| STATED TASK |
Copy out all the records below, replacing "computer-use agent" with "desktop automation agent" everywhere it occurs and leaving everything else unchanged.

| ROWS |
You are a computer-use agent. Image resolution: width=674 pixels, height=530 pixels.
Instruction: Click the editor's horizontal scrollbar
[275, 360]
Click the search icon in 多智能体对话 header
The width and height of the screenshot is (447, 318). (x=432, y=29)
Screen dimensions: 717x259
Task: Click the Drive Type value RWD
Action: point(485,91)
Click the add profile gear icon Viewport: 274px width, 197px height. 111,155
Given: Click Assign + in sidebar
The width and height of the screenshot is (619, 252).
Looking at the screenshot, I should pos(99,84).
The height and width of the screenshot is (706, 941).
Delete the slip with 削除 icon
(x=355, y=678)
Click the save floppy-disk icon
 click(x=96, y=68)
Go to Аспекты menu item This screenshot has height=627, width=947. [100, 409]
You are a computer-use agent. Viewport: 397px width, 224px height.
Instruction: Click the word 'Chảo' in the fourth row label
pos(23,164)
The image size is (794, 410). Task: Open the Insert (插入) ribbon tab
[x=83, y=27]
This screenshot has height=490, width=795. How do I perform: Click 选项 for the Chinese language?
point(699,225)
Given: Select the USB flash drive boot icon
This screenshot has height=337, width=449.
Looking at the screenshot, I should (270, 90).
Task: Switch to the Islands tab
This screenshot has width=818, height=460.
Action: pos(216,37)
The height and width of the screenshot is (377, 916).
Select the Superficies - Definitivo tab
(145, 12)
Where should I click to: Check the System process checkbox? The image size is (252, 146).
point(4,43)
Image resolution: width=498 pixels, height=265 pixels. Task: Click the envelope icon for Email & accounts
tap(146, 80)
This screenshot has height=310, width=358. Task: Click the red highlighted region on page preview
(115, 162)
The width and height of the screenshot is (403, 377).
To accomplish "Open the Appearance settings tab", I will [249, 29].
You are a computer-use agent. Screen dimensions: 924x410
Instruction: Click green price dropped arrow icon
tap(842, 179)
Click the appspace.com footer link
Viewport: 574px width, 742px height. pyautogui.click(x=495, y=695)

| ANSWER TO THIS PROBLEM |
You are a desktop automation agent. Image resolution: width=674 pixels, height=530 pixels.
Instruction: Click the editor's horizontal scrollbar
[275, 360]
Click the search icon in 多智能体对话 header
The width and height of the screenshot is (447, 318). (x=432, y=29)
Screen dimensions: 717x259
Task: Click the Drive Type value RWD
Action: point(485,91)
Click the add profile gear icon Viewport: 274px width, 197px height. 111,155
Given: Click Assign + in sidebar
The width and height of the screenshot is (619, 252).
Looking at the screenshot, I should pos(99,84).
The height and width of the screenshot is (706, 941).
Delete the slip with 削除 icon
(x=355, y=678)
Click the save floppy-disk icon
 click(x=96, y=68)
Go to Аспекты menu item This screenshot has height=627, width=947. [100, 409]
You are a desktop automation agent. Viewport: 397px width, 224px height.
Instruction: Click the word 'Chảo' in the fourth row label
pos(23,164)
The image size is (794, 410). Task: Open the Insert (插入) ribbon tab
[x=83, y=27]
This screenshot has height=490, width=795. How do I perform: Click 选项 for the Chinese language?
point(699,225)
Given: Select the USB flash drive boot icon
This screenshot has height=337, width=449.
Looking at the screenshot, I should (270, 90).
Task: Switch to the Islands tab
This screenshot has width=818, height=460.
Action: pos(216,37)
The height and width of the screenshot is (377, 916).
Select the Superficies - Definitivo tab
(145, 12)
Where should I click to: Check the System process checkbox? The image size is (252, 146).
point(4,43)
Image resolution: width=498 pixels, height=265 pixels. Task: Click the envelope icon for Email & accounts
tap(146, 80)
This screenshot has height=310, width=358. Task: Click the red highlighted region on page preview
(115, 162)
The width and height of the screenshot is (403, 377).
To accomplish "Open the Appearance settings tab", I will [249, 29].
You are a desktop automation agent. Screen dimensions: 924x410
Instruction: Click green price dropped arrow icon
tap(842, 179)
Click the appspace.com footer link
Viewport: 574px width, 742px height. pyautogui.click(x=495, y=695)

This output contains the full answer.